HOW TO COMPLETE THIS TASK: Output range, inclusive: from the line containing "Uncheck the AllMetrics checkbox" to the line containing "Task: Click the Restore redo icon". Restate those lines from the data below word for word and only those.

☆ ☆ ☆ ☆ ☆ ☆ ☆

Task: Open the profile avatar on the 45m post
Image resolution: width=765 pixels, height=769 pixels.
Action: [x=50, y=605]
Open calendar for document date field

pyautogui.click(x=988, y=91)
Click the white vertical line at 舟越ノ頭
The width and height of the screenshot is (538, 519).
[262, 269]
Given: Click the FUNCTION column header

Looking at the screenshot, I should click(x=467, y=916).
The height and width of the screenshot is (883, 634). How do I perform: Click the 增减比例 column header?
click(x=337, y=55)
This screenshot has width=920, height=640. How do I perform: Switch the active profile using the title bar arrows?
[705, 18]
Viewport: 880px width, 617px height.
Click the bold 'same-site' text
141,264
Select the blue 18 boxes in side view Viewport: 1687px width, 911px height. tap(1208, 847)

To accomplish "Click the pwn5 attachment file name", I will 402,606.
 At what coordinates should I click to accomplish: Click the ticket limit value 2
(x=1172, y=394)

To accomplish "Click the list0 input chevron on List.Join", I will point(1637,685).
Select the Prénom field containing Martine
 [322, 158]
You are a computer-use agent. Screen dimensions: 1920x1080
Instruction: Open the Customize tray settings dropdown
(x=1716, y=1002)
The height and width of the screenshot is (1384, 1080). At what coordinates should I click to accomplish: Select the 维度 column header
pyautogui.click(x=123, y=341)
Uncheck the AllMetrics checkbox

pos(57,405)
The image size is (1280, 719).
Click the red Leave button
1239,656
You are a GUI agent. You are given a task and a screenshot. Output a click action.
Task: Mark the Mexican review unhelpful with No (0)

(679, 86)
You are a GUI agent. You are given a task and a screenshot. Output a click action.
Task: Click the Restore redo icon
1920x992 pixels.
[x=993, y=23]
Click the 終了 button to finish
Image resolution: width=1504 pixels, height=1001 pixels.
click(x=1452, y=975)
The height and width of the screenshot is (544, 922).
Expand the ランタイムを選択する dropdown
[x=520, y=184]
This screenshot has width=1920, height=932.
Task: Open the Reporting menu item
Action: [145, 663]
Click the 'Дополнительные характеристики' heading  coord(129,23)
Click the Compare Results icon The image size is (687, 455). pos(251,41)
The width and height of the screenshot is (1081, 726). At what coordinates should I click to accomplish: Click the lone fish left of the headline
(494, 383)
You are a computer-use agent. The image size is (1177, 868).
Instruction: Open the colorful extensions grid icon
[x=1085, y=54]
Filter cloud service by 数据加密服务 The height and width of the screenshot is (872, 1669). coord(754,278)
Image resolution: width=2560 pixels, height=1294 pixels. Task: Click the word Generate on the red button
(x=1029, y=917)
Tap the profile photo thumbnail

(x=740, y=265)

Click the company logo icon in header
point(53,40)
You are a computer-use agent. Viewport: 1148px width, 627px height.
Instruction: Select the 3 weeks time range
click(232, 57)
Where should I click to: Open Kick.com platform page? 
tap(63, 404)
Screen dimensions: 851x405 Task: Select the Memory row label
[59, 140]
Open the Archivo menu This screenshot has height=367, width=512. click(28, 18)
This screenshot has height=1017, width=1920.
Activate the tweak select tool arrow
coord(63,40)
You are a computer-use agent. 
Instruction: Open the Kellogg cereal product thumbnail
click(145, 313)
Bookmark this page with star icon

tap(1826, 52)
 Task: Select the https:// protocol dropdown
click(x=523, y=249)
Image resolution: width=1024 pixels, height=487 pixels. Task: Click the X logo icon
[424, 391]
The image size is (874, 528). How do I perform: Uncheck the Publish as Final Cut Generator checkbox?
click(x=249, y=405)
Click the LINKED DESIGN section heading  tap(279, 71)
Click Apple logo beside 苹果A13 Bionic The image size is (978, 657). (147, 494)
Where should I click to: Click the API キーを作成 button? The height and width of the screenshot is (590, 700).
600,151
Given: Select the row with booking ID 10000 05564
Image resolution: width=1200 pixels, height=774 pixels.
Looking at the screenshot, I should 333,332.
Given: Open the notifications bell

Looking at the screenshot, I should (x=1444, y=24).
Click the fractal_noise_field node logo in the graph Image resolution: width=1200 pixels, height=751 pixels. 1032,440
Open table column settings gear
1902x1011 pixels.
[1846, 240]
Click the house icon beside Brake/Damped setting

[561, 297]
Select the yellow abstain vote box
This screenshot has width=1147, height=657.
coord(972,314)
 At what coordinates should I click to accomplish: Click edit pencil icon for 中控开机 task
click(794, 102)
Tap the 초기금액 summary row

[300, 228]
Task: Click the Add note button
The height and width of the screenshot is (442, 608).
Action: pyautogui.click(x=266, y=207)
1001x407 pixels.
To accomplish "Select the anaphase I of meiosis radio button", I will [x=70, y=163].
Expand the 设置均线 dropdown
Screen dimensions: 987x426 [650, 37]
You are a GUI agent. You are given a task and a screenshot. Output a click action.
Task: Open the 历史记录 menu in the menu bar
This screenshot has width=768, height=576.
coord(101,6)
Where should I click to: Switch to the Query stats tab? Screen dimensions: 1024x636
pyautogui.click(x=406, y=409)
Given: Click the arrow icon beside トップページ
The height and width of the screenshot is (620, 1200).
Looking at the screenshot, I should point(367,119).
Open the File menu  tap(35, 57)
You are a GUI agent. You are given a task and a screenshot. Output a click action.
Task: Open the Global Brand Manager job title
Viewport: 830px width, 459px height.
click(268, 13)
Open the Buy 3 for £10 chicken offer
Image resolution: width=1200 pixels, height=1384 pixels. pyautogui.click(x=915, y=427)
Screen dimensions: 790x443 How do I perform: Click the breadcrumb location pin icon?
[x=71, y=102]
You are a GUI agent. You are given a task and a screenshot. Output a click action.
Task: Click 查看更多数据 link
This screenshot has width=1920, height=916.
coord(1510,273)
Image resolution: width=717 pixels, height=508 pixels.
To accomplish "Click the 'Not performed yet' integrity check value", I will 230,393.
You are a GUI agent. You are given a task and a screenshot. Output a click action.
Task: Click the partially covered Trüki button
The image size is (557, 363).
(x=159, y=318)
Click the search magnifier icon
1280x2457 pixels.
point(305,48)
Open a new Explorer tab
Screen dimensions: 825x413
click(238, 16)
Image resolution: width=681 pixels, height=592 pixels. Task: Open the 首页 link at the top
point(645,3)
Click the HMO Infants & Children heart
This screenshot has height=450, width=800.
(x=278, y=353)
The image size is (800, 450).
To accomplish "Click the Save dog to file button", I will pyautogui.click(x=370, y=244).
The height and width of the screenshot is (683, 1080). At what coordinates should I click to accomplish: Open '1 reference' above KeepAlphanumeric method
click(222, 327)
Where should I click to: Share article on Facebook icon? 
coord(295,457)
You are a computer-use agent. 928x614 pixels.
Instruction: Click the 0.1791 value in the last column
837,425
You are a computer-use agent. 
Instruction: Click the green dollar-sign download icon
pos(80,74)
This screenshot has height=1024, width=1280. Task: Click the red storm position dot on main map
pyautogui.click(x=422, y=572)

☆ ☆ ☆ ☆ ☆ ☆ ☆

TASK RESULT:
Uncheck the AllMetrics checkbox

pos(57,405)
The image size is (1280, 719).
Click the red Leave button
1239,656
You are a GUI agent. You are given a task and a screenshot. Output a click action.
Task: Mark the Mexican review unhelpful with No (0)

(679, 86)
You are a GUI agent. You are given a task and a screenshot. Output a click action.
Task: Click the Restore redo icon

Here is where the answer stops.